Given records:
▬▬▬

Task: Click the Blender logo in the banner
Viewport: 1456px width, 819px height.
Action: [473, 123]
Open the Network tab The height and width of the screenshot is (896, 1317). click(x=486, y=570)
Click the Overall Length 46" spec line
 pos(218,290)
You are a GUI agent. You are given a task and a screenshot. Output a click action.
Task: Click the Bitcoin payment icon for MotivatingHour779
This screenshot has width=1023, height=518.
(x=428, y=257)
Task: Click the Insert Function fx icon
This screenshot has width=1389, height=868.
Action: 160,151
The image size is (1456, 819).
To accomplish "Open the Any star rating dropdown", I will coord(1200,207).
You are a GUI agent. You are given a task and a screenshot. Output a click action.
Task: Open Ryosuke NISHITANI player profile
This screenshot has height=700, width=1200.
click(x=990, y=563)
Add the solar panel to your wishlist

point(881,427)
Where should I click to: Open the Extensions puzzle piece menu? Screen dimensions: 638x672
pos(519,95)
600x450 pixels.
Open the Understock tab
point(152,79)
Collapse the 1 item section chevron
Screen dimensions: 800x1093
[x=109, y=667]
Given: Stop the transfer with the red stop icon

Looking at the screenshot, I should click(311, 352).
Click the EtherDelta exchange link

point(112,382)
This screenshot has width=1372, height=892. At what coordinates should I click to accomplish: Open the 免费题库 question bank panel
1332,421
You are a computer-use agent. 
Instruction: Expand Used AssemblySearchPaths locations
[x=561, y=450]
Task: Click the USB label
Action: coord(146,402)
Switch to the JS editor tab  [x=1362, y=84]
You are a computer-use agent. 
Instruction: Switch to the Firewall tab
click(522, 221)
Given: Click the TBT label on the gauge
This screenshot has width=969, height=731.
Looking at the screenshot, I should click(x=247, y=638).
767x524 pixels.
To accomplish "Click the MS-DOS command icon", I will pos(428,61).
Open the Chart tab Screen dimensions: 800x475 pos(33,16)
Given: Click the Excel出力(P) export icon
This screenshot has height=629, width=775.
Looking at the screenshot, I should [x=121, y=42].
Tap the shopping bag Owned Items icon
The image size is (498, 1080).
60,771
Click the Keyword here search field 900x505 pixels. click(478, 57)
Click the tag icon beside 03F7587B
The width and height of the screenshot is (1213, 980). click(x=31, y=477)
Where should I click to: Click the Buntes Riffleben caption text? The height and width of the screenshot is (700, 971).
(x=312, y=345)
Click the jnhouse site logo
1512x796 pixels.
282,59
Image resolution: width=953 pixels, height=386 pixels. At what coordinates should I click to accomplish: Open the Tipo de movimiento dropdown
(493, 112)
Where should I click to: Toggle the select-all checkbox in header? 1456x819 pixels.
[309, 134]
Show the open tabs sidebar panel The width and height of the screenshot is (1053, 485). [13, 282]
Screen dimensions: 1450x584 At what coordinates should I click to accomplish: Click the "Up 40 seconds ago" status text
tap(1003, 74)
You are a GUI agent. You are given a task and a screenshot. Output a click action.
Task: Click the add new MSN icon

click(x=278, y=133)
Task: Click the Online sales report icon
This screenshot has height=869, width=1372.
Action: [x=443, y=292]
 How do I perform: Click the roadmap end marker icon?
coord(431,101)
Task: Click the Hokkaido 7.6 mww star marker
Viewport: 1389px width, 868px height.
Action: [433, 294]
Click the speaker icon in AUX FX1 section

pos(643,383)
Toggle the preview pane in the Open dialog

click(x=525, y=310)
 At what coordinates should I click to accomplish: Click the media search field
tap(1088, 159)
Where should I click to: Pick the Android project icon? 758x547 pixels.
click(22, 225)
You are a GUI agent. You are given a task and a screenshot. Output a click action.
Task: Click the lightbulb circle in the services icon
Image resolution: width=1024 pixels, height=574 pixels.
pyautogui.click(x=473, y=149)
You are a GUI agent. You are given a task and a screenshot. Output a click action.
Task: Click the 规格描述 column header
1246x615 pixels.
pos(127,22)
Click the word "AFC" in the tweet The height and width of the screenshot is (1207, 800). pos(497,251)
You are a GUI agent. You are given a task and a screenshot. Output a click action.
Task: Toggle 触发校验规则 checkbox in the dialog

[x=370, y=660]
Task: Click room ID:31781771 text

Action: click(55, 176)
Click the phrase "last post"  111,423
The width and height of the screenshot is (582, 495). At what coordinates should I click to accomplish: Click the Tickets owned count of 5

▬▬▬

Task prompt: Duplicate all of the lines above without changing anything.

Exercise answer:
Task: Click the Blender logo in the banner
Viewport: 1456px width, 819px height.
Action: [473, 123]
Open the Network tab The height and width of the screenshot is (896, 1317). click(x=486, y=570)
Click the Overall Length 46" spec line
 pos(218,290)
You are a GUI agent. You are given a task and a screenshot. Output a click action.
Task: Click the Bitcoin payment icon for MotivatingHour779
This screenshot has width=1023, height=518.
(x=428, y=257)
Task: Click the Insert Function fx icon
This screenshot has width=1389, height=868.
Action: 160,151
The image size is (1456, 819).
To accomplish "Open the Any star rating dropdown", I will coord(1200,207).
You are a GUI agent. You are given a task and a screenshot. Output a click action.
Task: Open Ryosuke NISHITANI player profile
This screenshot has height=700, width=1200.
click(x=990, y=563)
Add the solar panel to your wishlist

point(881,427)
Where should I click to: Open the Extensions puzzle piece menu? Screen dimensions: 638x672
pos(519,95)
600x450 pixels.
Open the Understock tab
point(152,79)
Collapse the 1 item section chevron
Screen dimensions: 800x1093
[x=109, y=667]
Given: Stop the transfer with the red stop icon

Looking at the screenshot, I should click(311, 352).
Click the EtherDelta exchange link

point(112,382)
This screenshot has width=1372, height=892. At what coordinates should I click to accomplish: Open the 免费题库 question bank panel
1332,421
You are a computer-use agent. 
Instruction: Expand Used AssemblySearchPaths locations
[x=561, y=450]
Task: Click the USB label
Action: coord(146,402)
Switch to the JS editor tab  [x=1362, y=84]
You are a computer-use agent. 
Instruction: Switch to the Firewall tab
click(522, 221)
Given: Click the TBT label on the gauge
This screenshot has width=969, height=731.
Looking at the screenshot, I should click(x=247, y=638).
767x524 pixels.
To accomplish "Click the MS-DOS command icon", I will pos(428,61).
Open the Chart tab Screen dimensions: 800x475 pos(33,16)
Given: Click the Excel出力(P) export icon
This screenshot has height=629, width=775.
Looking at the screenshot, I should [x=121, y=42].
Tap the shopping bag Owned Items icon
The image size is (498, 1080).
60,771
Click the Keyword here search field 900x505 pixels. click(478, 57)
Click the tag icon beside 03F7587B
The width and height of the screenshot is (1213, 980). click(x=31, y=477)
Where should I click to: Click the Buntes Riffleben caption text? The height and width of the screenshot is (700, 971).
(x=312, y=345)
Click the jnhouse site logo
1512x796 pixels.
282,59
Image resolution: width=953 pixels, height=386 pixels. At what coordinates should I click to accomplish: Open the Tipo de movimiento dropdown
(493, 112)
Where should I click to: Toggle the select-all checkbox in header? 1456x819 pixels.
[309, 134]
Show the open tabs sidebar panel The width and height of the screenshot is (1053, 485). [13, 282]
Screen dimensions: 1450x584 At what coordinates should I click to accomplish: Click the "Up 40 seconds ago" status text
tap(1003, 74)
You are a GUI agent. You are given a task and a screenshot. Output a click action.
Task: Click the add new MSN icon

click(x=278, y=133)
Task: Click the Online sales report icon
This screenshot has height=869, width=1372.
Action: [x=443, y=292]
 How do I perform: Click the roadmap end marker icon?
coord(431,101)
Task: Click the Hokkaido 7.6 mww star marker
Viewport: 1389px width, 868px height.
Action: [433, 294]
Click the speaker icon in AUX FX1 section

pos(643,383)
Toggle the preview pane in the Open dialog

click(x=525, y=310)
 At what coordinates should I click to accomplish: Click the media search field
tap(1088, 159)
Where should I click to: Pick the Android project icon? 758x547 pixels.
click(22, 225)
You are a GUI agent. You are given a task and a screenshot. Output a click action.
Task: Click the lightbulb circle in the services icon
Image resolution: width=1024 pixels, height=574 pixels.
pyautogui.click(x=473, y=149)
You are a GUI agent. You are given a task and a screenshot. Output a click action.
Task: Click the 规格描述 column header
1246x615 pixels.
pos(127,22)
Click the word "AFC" in the tweet The height and width of the screenshot is (1207, 800). pos(497,251)
You are a GUI agent. You are given a task and a screenshot. Output a click action.
Task: Toggle 触发校验规则 checkbox in the dialog

[x=370, y=660]
Task: Click room ID:31781771 text

Action: click(55, 176)
Click the phrase "last post"  111,423
The width and height of the screenshot is (582, 495). At what coordinates should I click to accomplish: Click the Tickets owned count of 5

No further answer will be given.